§ Task details
The entries below need to be transcribed verbatim.

§ Study material
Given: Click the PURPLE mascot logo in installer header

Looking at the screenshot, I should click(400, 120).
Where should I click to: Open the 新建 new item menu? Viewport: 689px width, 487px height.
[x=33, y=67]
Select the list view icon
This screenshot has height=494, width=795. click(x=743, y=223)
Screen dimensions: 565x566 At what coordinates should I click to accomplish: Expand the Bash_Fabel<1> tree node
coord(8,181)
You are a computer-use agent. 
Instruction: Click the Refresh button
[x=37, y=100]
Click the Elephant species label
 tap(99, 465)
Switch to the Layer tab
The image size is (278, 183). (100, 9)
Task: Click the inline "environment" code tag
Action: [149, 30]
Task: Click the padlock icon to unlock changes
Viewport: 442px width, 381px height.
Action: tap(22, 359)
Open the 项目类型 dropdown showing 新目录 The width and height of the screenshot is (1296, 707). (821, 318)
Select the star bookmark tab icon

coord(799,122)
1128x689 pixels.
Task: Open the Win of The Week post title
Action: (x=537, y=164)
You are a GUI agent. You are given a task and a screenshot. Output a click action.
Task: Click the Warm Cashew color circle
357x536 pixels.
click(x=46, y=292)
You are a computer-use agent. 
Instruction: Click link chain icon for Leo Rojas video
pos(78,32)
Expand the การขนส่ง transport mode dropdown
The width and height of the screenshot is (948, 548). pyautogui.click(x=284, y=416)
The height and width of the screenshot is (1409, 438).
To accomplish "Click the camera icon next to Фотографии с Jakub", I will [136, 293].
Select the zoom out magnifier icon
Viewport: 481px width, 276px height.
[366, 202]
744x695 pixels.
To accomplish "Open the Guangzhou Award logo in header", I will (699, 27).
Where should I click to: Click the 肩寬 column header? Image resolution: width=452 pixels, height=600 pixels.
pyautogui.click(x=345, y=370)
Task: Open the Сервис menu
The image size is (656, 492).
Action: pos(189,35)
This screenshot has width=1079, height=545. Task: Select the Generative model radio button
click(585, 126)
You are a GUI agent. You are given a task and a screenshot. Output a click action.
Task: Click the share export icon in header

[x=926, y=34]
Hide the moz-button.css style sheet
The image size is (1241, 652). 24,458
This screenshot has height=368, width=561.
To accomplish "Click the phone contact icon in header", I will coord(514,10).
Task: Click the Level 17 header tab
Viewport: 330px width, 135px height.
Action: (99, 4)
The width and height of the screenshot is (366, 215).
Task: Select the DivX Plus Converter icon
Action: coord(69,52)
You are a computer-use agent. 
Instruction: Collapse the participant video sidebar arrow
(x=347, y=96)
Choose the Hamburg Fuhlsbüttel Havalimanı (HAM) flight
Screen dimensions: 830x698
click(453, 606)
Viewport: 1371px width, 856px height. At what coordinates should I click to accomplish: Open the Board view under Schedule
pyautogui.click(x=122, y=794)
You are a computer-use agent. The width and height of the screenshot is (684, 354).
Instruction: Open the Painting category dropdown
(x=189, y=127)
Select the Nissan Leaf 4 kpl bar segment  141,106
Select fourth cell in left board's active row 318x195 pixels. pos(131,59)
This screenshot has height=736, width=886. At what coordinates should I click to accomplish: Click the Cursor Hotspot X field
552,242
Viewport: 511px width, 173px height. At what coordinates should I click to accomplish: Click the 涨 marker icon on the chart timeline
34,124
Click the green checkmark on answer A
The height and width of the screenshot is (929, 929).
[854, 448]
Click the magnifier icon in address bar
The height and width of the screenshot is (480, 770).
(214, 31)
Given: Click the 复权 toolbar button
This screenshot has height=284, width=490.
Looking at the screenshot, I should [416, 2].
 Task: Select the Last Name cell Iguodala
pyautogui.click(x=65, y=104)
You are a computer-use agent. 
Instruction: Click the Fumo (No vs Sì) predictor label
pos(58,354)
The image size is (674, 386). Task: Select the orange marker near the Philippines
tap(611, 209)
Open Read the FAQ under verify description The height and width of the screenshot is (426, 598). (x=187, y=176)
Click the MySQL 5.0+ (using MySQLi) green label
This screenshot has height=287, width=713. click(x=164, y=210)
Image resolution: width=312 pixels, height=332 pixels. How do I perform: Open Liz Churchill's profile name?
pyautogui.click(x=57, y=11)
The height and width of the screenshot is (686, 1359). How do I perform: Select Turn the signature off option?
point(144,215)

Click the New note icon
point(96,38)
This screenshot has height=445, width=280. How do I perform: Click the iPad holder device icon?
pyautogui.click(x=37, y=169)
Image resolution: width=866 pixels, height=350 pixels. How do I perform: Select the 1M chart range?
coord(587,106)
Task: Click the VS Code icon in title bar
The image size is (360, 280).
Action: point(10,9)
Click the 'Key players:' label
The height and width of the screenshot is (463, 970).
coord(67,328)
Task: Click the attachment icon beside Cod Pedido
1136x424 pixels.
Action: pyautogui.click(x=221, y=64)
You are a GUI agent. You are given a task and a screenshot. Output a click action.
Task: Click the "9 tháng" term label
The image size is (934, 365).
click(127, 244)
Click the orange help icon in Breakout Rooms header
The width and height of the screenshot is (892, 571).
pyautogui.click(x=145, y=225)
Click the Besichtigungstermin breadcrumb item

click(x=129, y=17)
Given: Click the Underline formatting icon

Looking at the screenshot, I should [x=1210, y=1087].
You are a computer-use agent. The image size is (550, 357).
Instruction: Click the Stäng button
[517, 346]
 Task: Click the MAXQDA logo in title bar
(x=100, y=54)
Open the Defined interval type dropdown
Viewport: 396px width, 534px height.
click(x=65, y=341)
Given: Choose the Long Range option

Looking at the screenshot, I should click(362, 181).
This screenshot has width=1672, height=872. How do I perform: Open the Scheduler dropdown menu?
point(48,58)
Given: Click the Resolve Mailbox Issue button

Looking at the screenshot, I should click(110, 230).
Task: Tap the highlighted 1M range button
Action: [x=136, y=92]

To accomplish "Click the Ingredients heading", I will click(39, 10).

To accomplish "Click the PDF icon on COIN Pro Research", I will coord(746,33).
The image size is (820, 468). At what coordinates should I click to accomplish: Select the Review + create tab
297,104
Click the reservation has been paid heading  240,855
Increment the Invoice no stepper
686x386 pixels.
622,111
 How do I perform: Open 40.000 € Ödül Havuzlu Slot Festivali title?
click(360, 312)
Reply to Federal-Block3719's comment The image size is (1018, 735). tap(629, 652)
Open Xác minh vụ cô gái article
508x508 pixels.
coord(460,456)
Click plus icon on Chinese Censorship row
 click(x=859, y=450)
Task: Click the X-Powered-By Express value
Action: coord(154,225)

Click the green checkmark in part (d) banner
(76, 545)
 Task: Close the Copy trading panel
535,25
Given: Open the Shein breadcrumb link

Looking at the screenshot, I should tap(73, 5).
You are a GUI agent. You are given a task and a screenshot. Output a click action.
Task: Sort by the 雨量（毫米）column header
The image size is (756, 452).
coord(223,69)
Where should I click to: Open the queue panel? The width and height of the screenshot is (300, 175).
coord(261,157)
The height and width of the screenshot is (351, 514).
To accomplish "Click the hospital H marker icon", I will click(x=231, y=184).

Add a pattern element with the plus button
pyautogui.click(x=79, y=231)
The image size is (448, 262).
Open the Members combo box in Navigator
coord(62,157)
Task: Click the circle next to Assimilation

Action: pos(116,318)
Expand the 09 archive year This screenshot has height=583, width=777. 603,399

§ Solution to the exercise
Given: Click the PURPLE mascot logo in installer header

Looking at the screenshot, I should click(400, 120).
Where should I click to: Open the 新建 new item menu? Viewport: 689px width, 487px height.
[x=33, y=67]
Select the list view icon
This screenshot has height=494, width=795. click(x=743, y=223)
Screen dimensions: 565x566 At what coordinates should I click to accomplish: Expand the Bash_Fabel<1> tree node
coord(8,181)
You are a computer-use agent. 
Instruction: Click the Refresh button
[x=37, y=100]
Click the Elephant species label
 tap(99, 465)
Switch to the Layer tab
The image size is (278, 183). (100, 9)
Task: Click the inline "environment" code tag
Action: [149, 30]
Task: Click the padlock icon to unlock changes
Viewport: 442px width, 381px height.
Action: tap(22, 359)
Open the 项目类型 dropdown showing 新目录 The width and height of the screenshot is (1296, 707). (821, 318)
Select the star bookmark tab icon

coord(799,122)
1128x689 pixels.
Task: Open the Win of The Week post title
Action: (x=537, y=164)
You are a GUI agent. You are given a task and a screenshot. Output a click action.
Task: Click the Warm Cashew color circle
357x536 pixels.
click(x=46, y=292)
You are a computer-use agent. 
Instruction: Click link chain icon for Leo Rojas video
pos(78,32)
Expand the การขนส่ง transport mode dropdown
The width and height of the screenshot is (948, 548). pyautogui.click(x=284, y=416)
The height and width of the screenshot is (1409, 438).
To accomplish "Click the camera icon next to Фотографии с Jakub", I will [136, 293].
Select the zoom out magnifier icon
Viewport: 481px width, 276px height.
[366, 202]
744x695 pixels.
To accomplish "Open the Guangzhou Award logo in header", I will (699, 27).
Where should I click to: Click the 肩寬 column header? Image resolution: width=452 pixels, height=600 pixels.
pyautogui.click(x=345, y=370)
Task: Open the Сервис menu
The image size is (656, 492).
Action: pos(189,35)
This screenshot has width=1079, height=545. Task: Select the Generative model radio button
click(585, 126)
You are a GUI agent. You are given a task and a screenshot. Output a click action.
Task: Click the share export icon in header

[x=926, y=34]
Hide the moz-button.css style sheet
The image size is (1241, 652). 24,458
This screenshot has height=368, width=561.
To accomplish "Click the phone contact icon in header", I will coord(514,10).
Task: Click the Level 17 header tab
Viewport: 330px width, 135px height.
Action: (99, 4)
The width and height of the screenshot is (366, 215).
Task: Select the DivX Plus Converter icon
Action: coord(69,52)
You are a computer-use agent. 
Instruction: Collapse the participant video sidebar arrow
(x=347, y=96)
Choose the Hamburg Fuhlsbüttel Havalimanı (HAM) flight
Screen dimensions: 830x698
click(453, 606)
Viewport: 1371px width, 856px height. At what coordinates should I click to accomplish: Open the Board view under Schedule
pyautogui.click(x=122, y=794)
You are a computer-use agent. The width and height of the screenshot is (684, 354).
Instruction: Open the Painting category dropdown
(x=189, y=127)
Select the Nissan Leaf 4 kpl bar segment  141,106
Select fourth cell in left board's active row 318x195 pixels. pos(131,59)
This screenshot has height=736, width=886. At what coordinates should I click to accomplish: Click the Cursor Hotspot X field
552,242
Viewport: 511px width, 173px height. At what coordinates should I click to accomplish: Click the 涨 marker icon on the chart timeline
34,124
Click the green checkmark on answer A
The height and width of the screenshot is (929, 929).
[854, 448]
Click the magnifier icon in address bar
The height and width of the screenshot is (480, 770).
(214, 31)
Given: Click the 复权 toolbar button
This screenshot has height=284, width=490.
Looking at the screenshot, I should [416, 2].
 Task: Select the Last Name cell Iguodala
pyautogui.click(x=65, y=104)
You are a computer-use agent. 
Instruction: Click the Fumo (No vs Sì) predictor label
pos(58,354)
The image size is (674, 386). Task: Select the orange marker near the Philippines
tap(611, 209)
Open Read the FAQ under verify description The height and width of the screenshot is (426, 598). (x=187, y=176)
Click the MySQL 5.0+ (using MySQLi) green label
This screenshot has height=287, width=713. click(x=164, y=210)
Image resolution: width=312 pixels, height=332 pixels. How do I perform: Open Liz Churchill's profile name?
pyautogui.click(x=57, y=11)
The height and width of the screenshot is (686, 1359). How do I perform: Select Turn the signature off option?
point(144,215)

Click the New note icon
point(96,38)
This screenshot has height=445, width=280. How do I perform: Click the iPad holder device icon?
pyautogui.click(x=37, y=169)
Image resolution: width=866 pixels, height=350 pixels. How do I perform: Select the 1M chart range?
coord(587,106)
Task: Click the VS Code icon in title bar
The image size is (360, 280).
Action: point(10,9)
Click the 'Key players:' label
The height and width of the screenshot is (463, 970).
coord(67,328)
Task: Click the attachment icon beside Cod Pedido
1136x424 pixels.
Action: pyautogui.click(x=221, y=64)
You are a GUI agent. You are given a task and a screenshot. Output a click action.
Task: Click the "9 tháng" term label
The image size is (934, 365).
click(127, 244)
Click the orange help icon in Breakout Rooms header
The width and height of the screenshot is (892, 571).
pyautogui.click(x=145, y=225)
Click the Besichtigungstermin breadcrumb item

click(x=129, y=17)
Given: Click the Underline formatting icon

Looking at the screenshot, I should [x=1210, y=1087].
You are a computer-use agent. The image size is (550, 357).
Instruction: Click the Stäng button
[517, 346]
 Task: Click the MAXQDA logo in title bar
(x=100, y=54)
Open the Defined interval type dropdown
Viewport: 396px width, 534px height.
click(x=65, y=341)
Given: Choose the Long Range option

Looking at the screenshot, I should click(362, 181).
This screenshot has width=1672, height=872. How do I perform: Open the Scheduler dropdown menu?
point(48,58)
Given: Click the Resolve Mailbox Issue button

Looking at the screenshot, I should click(110, 230).
Task: Tap the highlighted 1M range button
Action: [x=136, y=92]

To accomplish "Click the Ingredients heading", I will click(39, 10).

To accomplish "Click the PDF icon on COIN Pro Research", I will coord(746,33).
The image size is (820, 468). At what coordinates should I click to accomplish: Select the Review + create tab
297,104
Click the reservation has been paid heading  240,855
Increment the Invoice no stepper
686x386 pixels.
622,111
 How do I perform: Open 40.000 € Ödül Havuzlu Slot Festivali title?
click(360, 312)
Reply to Federal-Block3719's comment The image size is (1018, 735). tap(629, 652)
Open Xác minh vụ cô gái article
508x508 pixels.
coord(460,456)
Click plus icon on Chinese Censorship row
 click(x=859, y=450)
Task: Click the X-Powered-By Express value
Action: coord(154,225)

Click the green checkmark in part (d) banner
(76, 545)
 Task: Close the Copy trading panel
535,25
Given: Open the Shein breadcrumb link

Looking at the screenshot, I should tap(73, 5).
You are a GUI agent. You are given a task and a screenshot. Output a click action.
Task: Sort by the 雨量（毫米）column header
The image size is (756, 452).
coord(223,69)
Where should I click to: Open the queue panel? The width and height of the screenshot is (300, 175).
coord(261,157)
The height and width of the screenshot is (351, 514).
To accomplish "Click the hospital H marker icon", I will click(x=231, y=184).

Add a pattern element with the plus button
pyautogui.click(x=79, y=231)
The image size is (448, 262).
Open the Members combo box in Navigator
coord(62,157)
Task: Click the circle next to Assimilation

Action: pos(116,318)
Expand the 09 archive year This screenshot has height=583, width=777. 603,399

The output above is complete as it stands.